## [DIRECTIONS FOR THIS TASK]
Type out each entry exactly.

******************************

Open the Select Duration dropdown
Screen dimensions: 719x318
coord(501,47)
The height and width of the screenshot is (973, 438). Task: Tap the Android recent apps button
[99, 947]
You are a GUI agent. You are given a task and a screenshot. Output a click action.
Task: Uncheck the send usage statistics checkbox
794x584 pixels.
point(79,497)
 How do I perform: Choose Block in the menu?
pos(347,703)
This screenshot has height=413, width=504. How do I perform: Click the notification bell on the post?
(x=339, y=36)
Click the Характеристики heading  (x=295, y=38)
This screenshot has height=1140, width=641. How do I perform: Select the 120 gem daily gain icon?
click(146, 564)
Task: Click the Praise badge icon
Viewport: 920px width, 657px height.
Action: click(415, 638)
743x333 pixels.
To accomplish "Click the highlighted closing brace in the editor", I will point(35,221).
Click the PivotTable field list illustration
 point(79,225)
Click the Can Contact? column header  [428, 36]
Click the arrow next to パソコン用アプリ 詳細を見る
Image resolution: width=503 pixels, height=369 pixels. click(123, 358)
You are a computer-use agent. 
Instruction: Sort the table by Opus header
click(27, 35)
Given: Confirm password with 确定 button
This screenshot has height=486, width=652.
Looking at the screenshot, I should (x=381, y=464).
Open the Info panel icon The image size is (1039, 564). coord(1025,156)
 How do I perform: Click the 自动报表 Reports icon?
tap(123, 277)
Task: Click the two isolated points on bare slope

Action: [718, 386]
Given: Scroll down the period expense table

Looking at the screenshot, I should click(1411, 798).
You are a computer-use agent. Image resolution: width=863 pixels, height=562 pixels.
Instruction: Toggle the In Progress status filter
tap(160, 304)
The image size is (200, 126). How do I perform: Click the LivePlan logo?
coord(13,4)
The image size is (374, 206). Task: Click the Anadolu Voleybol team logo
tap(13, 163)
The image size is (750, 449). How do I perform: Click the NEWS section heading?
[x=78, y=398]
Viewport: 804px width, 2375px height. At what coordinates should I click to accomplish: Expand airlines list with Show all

******************************

## [EXPECTED OUTPUT]
Open the Select Duration dropdown
Screen dimensions: 719x318
coord(501,47)
The height and width of the screenshot is (973, 438). Task: Tap the Android recent apps button
[99, 947]
You are a GUI agent. You are given a task and a screenshot. Output a click action.
Task: Uncheck the send usage statistics checkbox
794x584 pixels.
point(79,497)
 How do I perform: Choose Block in the menu?
pos(347,703)
This screenshot has height=413, width=504. How do I perform: Click the notification bell on the post?
(x=339, y=36)
Click the Характеристики heading  (x=295, y=38)
This screenshot has height=1140, width=641. How do I perform: Select the 120 gem daily gain icon?
click(146, 564)
Task: Click the Praise badge icon
Viewport: 920px width, 657px height.
Action: click(415, 638)
743x333 pixels.
To accomplish "Click the highlighted closing brace in the editor", I will point(35,221).
Click the PivotTable field list illustration
 point(79,225)
Click the Can Contact? column header  [428, 36]
Click the arrow next to パソコン用アプリ 詳細を見る
Image resolution: width=503 pixels, height=369 pixels. click(123, 358)
You are a computer-use agent. 
Instruction: Sort the table by Opus header
click(27, 35)
Given: Confirm password with 确定 button
This screenshot has height=486, width=652.
Looking at the screenshot, I should (x=381, y=464).
Open the Info panel icon The image size is (1039, 564). coord(1025,156)
 How do I perform: Click the 自动报表 Reports icon?
tap(123, 277)
Task: Click the two isolated points on bare slope

Action: [718, 386]
Given: Scroll down the period expense table

Looking at the screenshot, I should click(1411, 798).
You are a computer-use agent. Image resolution: width=863 pixels, height=562 pixels.
Instruction: Toggle the In Progress status filter
tap(160, 304)
The image size is (200, 126). How do I perform: Click the LivePlan logo?
coord(13,4)
The image size is (374, 206). Task: Click the Anadolu Voleybol team logo
tap(13, 163)
The image size is (750, 449). How do I perform: Click the NEWS section heading?
[x=78, y=398]
Viewport: 804px width, 2375px height. At what coordinates should I click to accomplish: Expand airlines list with Show all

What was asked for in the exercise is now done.